__Yapılacaklar__.
a: Türk alfabesi hakkındaki metinde "Sesli (ünlü) harfler söylem" ile "şekli kendiniz görebilirsiniz." arasındaki bölümü, bu iki ifade de dahil olmak üzere, hiçbir değişiklik yapmadan aktarın.
b: Türk alfabesi hakkındaki metne göre şu ifadelerin doğru olup olmadığını belirtin: (i) Türk alfabesinde 29 harf vardır. (ii) "o" harfi ince sesliler arasında yer alır. (iii) Alıştırmada (A) harfinin dudaklar kapatılarak söylenmesi istenir. Her biri için evet ya da hayır yazın ve kararı belirleyen sözcükleri metinden aynen alıntılayın.
c: Türk alfabesi hakkındaki metni, son cümlesinden sonra gelecek biçimde sürdürün.

__Gösterilen metin__.

########################################

Türk alfabesinde 29 harf  (ses) vardır. Bu harfler ikiye ayrılarak sesli (ünlü) harfler sessiz (ünlü) harfler olarak belirlenir.

Sesli harfleri şöyle sıralayabiliriz;

(a, e, ı, i, o, ö, u, ü.)

Sessiz harfler şunlardır;

(b, c, ç, d, g, ğ, h, j, k, l, m, n, p, r, s, ş, t, v, y, z.)

Sesli (ünlü) harfler söylem bakımından Kalın sesliler, İnce sesliler olarak iki kısma ayrılır.

1 – Kalın sesliler

      (a, ı, o, u)

2 – İnce sesliler

   (e, i, ö, ü)

Harfleri tek tek söylemeye çalıştığımızda dudaklarımızın söyleniş biçimine göre değişik konumlarda açılıp kapandığını görürüz. Bunu anlamak için bir aynanın karşısında, harfleri belli aralıklarla söyleyip dudaklarınızın aldığı şekli kendiniz görebilirsiniz.

Söylemin (konuşmanın) ilk öğrenilmesi gereken koşulu harfleri tanımak ve onu söylem biçiminde seslendirmektir ve bunu ses bilgisi ile bağdaştırmak gerekir.

Alıştırma:

(A)  harfini dudaklarınızı-ağzınızı olduğunca açarak söyleyiniz ve aynadan dudaklarınızın aldığı konumu gözlemleyiniz. Bunu kendi kendinize ya da yanınızdaki bir kişiye ifadelendirerek anlatınız. (A) harfini söylediğinizde dudaklarınızın aldığı konumu ve dudak kasları ile ilgili fiziksel değişimi anlatınız.

########################################

__Bilgiler__.
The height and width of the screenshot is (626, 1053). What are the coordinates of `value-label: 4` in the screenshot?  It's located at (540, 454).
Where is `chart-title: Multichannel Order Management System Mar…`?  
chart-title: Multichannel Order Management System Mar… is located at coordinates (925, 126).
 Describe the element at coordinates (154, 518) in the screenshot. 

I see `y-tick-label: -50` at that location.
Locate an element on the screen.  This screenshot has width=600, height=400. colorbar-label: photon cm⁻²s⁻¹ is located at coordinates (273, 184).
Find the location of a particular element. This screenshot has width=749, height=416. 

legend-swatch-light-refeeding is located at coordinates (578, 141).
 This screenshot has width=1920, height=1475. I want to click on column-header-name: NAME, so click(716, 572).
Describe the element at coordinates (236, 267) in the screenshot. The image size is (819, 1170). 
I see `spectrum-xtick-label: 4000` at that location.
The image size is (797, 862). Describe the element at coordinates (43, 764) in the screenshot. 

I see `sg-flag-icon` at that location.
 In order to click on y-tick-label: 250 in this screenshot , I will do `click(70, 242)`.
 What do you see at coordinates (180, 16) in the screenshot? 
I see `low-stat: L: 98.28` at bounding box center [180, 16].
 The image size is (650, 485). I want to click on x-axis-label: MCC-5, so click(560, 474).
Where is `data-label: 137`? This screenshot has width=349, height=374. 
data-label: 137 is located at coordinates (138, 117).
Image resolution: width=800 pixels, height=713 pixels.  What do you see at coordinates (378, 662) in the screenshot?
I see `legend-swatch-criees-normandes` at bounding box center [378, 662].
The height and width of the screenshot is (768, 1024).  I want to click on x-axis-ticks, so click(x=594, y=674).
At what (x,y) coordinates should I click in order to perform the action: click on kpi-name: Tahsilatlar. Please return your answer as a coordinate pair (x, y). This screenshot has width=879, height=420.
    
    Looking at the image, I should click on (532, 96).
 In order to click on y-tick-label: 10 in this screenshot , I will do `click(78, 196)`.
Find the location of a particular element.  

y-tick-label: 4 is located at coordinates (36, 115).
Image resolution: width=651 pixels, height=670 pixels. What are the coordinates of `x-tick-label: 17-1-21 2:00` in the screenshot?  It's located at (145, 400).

########################################

__Çözülmüş görevler__.
a:
Sesli (ünlü) harfler söylem bakımından Kalın sesliler, İnce sesliler olarak iki kısma ayrılır.

1 – Kalın sesliler

      (a, ı, o, u)

2 – İnce sesliler

   (e, i, ö, ü)

Harfleri tek tek söylemeye çalıştığımızda dudaklarımızın söyleniş biçimine göre değişik konumlarda açılıp kapandığını görürüz. Bunu anlamak için bir aynanın karşısında, harfleri belli aralıklarla söyleyip dudaklarınızın aldığı şekli kendiniz görebilirsiniz.

b:
(i) Evet: "Türk alfabesinde 29 harf"
(ii) Hayır: "Kalın sesliler" başlığı altında "(a, ı, o, u)"
(iii) Hayır: "dudaklarınızı-ağzınızı olduğunca açarak söyleyiniz"

c:
Unutmayınız ki oyuncunun en önemli özelliklerinden biri  de karşısındakine anlatılması gerekenleri anlatabilmesidir. Yaptığınız bu hareket aynı zamanda dudak tembelliği ile ilgili sorununuza da çare olacaktır.

Sırasıyla harflerin bu biçimde çalışılması, dudaklarınızın da rahat hareket etmesini sağlayacak söylemlerinizi, anlaşılır biçime bu temelle geçirecektir.(Söylemde Dil Bilgisinin de önemi ortaya çıkmış oluyor böylece. En kısa zamanda Dil Bilgisi kitabı edinmenizi ısrarla öneririm.)

Söylem biçiminde alt çenenin ve dudakların aldığı şekiller bakımından ünlü harfleri dört başlıkta görebiliriz.

1 – Kalın sesliler: a, ı, o, u

2 – Yuvarlak sesliler: o, u, ö, ü

3 – Dar sesliler: ı, i, u, ü,

4 – Geniş sesliler: a, e, o, ö

Ayna ile söylem olarak yapılan çalışmalarda, dudağınızın aldığı şekiller tarafınızdan gözlemlenecek ve Sözcük (kelime) içinde kullandığınızda, sesiniz düşükte olsa karşınızdakilerin dudak hareketlerinizle ne dediğinizi anladığını saptayacaksınız.

Kullandığımız dilde, sesli harflerin kelimeler içindeki uyumlu dizilişlerinin kuralı vardır. Bunları büyük sesli (ünlü) uyumu, küçük sesli  (ünlü) uyumu diye iki bölümde inceleyebiliriz.

 

TARİH AKIŞI İÇİNDE TİYATRO – OYUNCULUK TARİHİNE BİR BAKIŞ

Tarih ve Tiyatro

 

Tarih akışı içinde tiyatronun evrimi

İnsanın var olduğu ilk dönemlerinde, henüz konuşmasını dahi bilemeyen insanlar, çıkardıkları seslerle anlaşıyor, duygularını, düşüncelerini bu sesler ile karşı tarafa aktarmaya çalışıyorlardı.

İnsanlık tarihinin bu ilk dönemlerinde, korunma gereksinimleri oldukça zor ve çokluktaydı. Örneğin, vahşi hayvanlardan korunmaları gerekmekte, doğa şartlarının getirdiği kuralları kendi yaşam biçimlerini uygulama durumunda olmakta buna, zaman ve emek harcamak zorundalardı.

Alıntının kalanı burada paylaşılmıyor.